Davis quit the UNC board in 1991 after charging that C.D. Spangler Jr., then the UNC president, was advancing his family fortune while neglecting the university's problems. Later, Davis was a critic of Spangler's successor, Molly Broad, and a key figure in contentious efforts to win greater autonomy for UNC-Chapel Hill.

"He was not bashful about letting his feelings be known," former UNC-CH chancellor Paul Hardin said.

'A tough guy'

In recent years Davis was weakened after a series of strokes, but he continued to receive visitors at his Chapel Hill home. A few hundred friends came from a half-dozen states for his 88th birthday party in January.

"He was a tough guy, by God, and he fought to his last breath," said Bob Eubanks of Chapel Hill, his son-in-law and former business partner. "He was always looking for ways to help people.
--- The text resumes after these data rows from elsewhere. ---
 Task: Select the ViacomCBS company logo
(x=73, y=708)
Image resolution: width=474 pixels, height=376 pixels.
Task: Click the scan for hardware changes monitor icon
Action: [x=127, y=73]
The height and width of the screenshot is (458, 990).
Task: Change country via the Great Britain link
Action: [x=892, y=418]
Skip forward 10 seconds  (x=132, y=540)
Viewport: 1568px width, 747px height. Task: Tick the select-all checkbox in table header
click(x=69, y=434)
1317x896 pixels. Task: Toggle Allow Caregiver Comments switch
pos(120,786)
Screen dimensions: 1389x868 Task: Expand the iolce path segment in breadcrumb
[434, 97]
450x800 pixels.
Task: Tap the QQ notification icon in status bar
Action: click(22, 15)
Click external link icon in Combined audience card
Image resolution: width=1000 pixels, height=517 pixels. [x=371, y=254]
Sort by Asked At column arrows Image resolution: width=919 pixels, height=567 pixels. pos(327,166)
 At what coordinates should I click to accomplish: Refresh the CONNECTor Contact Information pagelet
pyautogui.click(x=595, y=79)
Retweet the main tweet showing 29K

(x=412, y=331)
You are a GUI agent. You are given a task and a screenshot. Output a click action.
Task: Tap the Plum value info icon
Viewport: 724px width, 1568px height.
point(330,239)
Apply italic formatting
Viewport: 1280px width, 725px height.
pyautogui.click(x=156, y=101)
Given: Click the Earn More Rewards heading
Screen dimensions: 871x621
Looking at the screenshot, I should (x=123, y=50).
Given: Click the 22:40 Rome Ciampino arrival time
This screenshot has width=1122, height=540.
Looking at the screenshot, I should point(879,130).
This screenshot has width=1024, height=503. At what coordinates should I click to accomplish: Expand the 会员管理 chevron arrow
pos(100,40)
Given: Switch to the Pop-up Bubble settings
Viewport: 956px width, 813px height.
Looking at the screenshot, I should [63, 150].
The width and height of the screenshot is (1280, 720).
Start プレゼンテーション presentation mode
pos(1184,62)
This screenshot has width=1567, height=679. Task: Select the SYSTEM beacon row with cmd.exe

He used to tell me he wanted to give away the last dollar he had on the day he died."

SUPPORT FOR A STUDENT AND A PRESIDENT

A GRADUATION GIFT

In the spring of 1999, Reyna Walters, student body president at UNC-Chapel Hill, chatted with Walter Davis about her plan to earn money over the summer for a trip to Europe.

"He said he was going to make that happen for me," recalled Walters, now a lawyer in Washington. Later, a $10,000 check from Davis arrived.

Walters spent two months touring Europe on his graduation gift.

"I know it sounds sort of cliche," she said, "but it really did change my life."

DAVIS AND THE FIRST IRAQ WAR

In 1991, Walter Davis bought a full-page ad in The Washington Post to support the decision by the first President Bush to go to war with Iraq and protect the gulf region's oil reserves.

Terry Sanford, then a Democratic U.S. senator from North Carolina whom Davis backed, worried that the nation was starting another Vietnam War.

"Terry said, 'We'll lose 70,000 people,' and I said, 'I'll bet you a steak dinner we don't lose 100,' " Davis said in 2001. "And we only lost five."

ARRANGEMENTS

Walter Davis is survived by his wife, JoAnn. A funeral is planned for 2 p.m. Friday at Chapel of the Cross in Chapel Hill, with a reception to follow in the church.